In the entries that follow, the first line to write out is the one containing "1200x573 pixels. Task: Activate", and the last is the one containing "Given: Click the Kameras webcam icon". Reproduce that stretch exactly, with nothing before or after it.

*DATA SHOWN:*
---+---

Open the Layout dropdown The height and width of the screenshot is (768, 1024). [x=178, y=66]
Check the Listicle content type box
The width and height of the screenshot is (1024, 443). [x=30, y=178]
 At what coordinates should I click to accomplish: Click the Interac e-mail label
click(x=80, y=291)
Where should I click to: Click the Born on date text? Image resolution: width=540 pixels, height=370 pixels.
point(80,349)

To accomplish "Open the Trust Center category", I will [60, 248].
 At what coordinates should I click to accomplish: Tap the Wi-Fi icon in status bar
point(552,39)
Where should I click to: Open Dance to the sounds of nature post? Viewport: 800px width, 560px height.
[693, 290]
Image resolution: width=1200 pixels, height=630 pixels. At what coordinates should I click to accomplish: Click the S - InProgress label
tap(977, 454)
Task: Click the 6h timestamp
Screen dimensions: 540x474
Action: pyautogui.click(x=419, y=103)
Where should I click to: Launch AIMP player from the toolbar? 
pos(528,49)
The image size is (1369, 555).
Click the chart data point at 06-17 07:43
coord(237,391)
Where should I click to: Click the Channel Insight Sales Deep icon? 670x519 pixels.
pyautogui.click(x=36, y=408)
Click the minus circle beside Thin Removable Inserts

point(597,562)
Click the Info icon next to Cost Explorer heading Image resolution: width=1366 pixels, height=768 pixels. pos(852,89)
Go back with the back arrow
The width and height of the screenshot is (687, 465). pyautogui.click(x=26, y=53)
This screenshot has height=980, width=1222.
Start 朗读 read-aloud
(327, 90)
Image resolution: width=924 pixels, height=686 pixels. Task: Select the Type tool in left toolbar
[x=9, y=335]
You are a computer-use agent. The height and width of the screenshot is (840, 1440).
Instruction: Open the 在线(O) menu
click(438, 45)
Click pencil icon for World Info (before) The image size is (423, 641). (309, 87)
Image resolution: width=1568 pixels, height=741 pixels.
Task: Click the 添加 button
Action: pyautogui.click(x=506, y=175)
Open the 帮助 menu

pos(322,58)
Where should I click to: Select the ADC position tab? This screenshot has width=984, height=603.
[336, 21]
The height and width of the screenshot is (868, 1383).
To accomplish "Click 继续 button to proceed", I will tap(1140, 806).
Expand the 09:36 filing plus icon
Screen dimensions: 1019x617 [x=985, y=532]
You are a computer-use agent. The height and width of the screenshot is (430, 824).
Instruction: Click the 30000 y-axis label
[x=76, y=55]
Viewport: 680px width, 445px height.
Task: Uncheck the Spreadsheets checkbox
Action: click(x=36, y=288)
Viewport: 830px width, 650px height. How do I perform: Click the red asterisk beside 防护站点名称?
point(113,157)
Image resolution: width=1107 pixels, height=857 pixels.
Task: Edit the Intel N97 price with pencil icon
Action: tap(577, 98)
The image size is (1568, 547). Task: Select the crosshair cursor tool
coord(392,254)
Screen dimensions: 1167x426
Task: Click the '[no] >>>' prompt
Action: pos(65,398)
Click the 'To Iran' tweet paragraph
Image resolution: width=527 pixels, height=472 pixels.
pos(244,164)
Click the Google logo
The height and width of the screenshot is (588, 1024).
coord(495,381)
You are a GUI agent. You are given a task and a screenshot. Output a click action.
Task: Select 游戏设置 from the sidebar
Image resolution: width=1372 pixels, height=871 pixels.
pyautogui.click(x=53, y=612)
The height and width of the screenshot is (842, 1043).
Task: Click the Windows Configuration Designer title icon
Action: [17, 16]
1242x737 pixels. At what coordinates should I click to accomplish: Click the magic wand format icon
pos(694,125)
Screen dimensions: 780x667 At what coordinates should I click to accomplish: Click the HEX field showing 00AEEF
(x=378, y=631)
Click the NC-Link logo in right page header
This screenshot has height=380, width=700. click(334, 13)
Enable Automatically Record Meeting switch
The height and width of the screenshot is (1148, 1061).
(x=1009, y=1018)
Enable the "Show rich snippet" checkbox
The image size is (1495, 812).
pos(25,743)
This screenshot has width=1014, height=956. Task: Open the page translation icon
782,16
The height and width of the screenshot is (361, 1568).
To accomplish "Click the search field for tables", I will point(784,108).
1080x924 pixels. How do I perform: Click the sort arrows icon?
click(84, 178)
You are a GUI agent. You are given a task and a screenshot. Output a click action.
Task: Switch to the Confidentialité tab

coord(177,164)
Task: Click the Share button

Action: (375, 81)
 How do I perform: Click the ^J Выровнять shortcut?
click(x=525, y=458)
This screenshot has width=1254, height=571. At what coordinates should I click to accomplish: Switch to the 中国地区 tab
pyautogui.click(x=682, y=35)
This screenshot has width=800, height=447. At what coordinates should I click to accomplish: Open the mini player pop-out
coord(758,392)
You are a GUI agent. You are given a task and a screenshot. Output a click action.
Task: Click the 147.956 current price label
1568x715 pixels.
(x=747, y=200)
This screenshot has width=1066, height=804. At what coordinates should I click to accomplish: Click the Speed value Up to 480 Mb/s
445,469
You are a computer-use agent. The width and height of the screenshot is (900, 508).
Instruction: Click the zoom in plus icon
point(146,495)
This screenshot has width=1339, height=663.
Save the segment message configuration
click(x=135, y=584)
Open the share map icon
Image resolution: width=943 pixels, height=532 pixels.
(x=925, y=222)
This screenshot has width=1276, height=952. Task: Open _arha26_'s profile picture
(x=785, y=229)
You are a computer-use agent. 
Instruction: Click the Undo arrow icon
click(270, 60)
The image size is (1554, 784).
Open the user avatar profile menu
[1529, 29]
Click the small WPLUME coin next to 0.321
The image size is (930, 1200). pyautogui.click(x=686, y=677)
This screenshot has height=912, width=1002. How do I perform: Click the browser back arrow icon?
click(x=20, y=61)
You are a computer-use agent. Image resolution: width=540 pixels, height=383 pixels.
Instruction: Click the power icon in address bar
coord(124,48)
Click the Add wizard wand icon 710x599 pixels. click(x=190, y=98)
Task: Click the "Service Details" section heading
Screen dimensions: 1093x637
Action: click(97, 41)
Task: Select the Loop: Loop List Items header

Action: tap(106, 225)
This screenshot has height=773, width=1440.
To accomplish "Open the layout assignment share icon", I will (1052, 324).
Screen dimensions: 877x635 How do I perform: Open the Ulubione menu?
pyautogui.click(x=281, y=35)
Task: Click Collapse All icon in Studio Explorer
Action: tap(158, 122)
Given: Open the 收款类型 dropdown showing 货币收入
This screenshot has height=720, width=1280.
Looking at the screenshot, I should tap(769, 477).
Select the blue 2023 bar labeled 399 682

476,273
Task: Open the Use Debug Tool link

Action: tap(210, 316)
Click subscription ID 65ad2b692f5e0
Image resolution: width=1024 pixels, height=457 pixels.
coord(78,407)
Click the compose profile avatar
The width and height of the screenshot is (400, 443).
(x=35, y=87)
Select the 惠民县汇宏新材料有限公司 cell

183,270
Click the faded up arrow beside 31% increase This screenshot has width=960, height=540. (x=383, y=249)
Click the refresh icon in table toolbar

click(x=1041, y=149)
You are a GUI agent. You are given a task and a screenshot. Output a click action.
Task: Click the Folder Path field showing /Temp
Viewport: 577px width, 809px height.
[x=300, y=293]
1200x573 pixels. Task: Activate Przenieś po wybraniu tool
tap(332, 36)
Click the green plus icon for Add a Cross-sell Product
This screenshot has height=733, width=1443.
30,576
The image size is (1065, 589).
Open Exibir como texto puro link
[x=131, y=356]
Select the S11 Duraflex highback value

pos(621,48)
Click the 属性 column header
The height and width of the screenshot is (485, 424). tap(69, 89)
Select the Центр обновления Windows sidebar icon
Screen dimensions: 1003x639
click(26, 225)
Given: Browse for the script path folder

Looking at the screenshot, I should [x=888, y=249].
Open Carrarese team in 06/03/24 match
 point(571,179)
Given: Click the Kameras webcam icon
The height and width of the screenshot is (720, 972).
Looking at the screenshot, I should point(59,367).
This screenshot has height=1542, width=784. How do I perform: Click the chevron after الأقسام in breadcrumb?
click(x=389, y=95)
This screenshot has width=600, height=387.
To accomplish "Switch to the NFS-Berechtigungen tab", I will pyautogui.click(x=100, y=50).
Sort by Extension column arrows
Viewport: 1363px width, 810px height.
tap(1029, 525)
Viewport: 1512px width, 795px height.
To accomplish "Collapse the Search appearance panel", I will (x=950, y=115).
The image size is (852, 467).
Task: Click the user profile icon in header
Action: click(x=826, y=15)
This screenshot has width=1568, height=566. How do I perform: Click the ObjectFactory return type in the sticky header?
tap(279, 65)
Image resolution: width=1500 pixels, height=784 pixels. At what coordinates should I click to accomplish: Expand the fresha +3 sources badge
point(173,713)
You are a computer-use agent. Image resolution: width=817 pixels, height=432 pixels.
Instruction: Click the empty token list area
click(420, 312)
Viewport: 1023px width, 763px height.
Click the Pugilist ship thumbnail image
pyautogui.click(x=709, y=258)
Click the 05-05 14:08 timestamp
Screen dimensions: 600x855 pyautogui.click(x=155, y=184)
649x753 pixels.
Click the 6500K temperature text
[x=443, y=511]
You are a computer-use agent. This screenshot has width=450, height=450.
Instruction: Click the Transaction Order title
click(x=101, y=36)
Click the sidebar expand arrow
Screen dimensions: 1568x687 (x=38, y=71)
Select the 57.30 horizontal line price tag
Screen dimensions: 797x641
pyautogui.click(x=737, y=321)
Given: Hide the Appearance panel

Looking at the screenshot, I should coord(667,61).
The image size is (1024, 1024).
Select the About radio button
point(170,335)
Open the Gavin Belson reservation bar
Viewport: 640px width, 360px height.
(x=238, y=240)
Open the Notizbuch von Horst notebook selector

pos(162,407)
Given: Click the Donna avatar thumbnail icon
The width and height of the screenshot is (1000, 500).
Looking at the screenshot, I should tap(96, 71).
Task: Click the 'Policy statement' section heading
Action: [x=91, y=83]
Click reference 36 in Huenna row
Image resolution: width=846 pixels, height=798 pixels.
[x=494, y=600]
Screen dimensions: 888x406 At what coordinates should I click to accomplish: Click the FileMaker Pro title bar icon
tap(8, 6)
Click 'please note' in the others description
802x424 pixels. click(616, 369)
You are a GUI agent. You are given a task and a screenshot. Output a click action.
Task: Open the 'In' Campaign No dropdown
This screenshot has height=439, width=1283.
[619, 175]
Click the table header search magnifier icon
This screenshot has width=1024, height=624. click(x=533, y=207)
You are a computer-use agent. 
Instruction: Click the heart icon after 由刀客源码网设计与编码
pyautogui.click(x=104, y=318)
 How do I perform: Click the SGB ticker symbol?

---+---

*RESULT FOR THIS TASK:*
1200x573 pixels. Task: Activate Przenieś po wybraniu tool
tap(332, 36)
Click the green plus icon for Add a Cross-sell Product
This screenshot has height=733, width=1443.
30,576
The image size is (1065, 589).
Open Exibir como texto puro link
[x=131, y=356]
Select the S11 Duraflex highback value

pos(621,48)
Click the 属性 column header
The height and width of the screenshot is (485, 424). tap(69, 89)
Select the Центр обновления Windows sidebar icon
Screen dimensions: 1003x639
click(26, 225)
Given: Browse for the script path folder

Looking at the screenshot, I should [x=888, y=249].
Open Carrarese team in 06/03/24 match
 point(571,179)
Given: Click the Kameras webcam icon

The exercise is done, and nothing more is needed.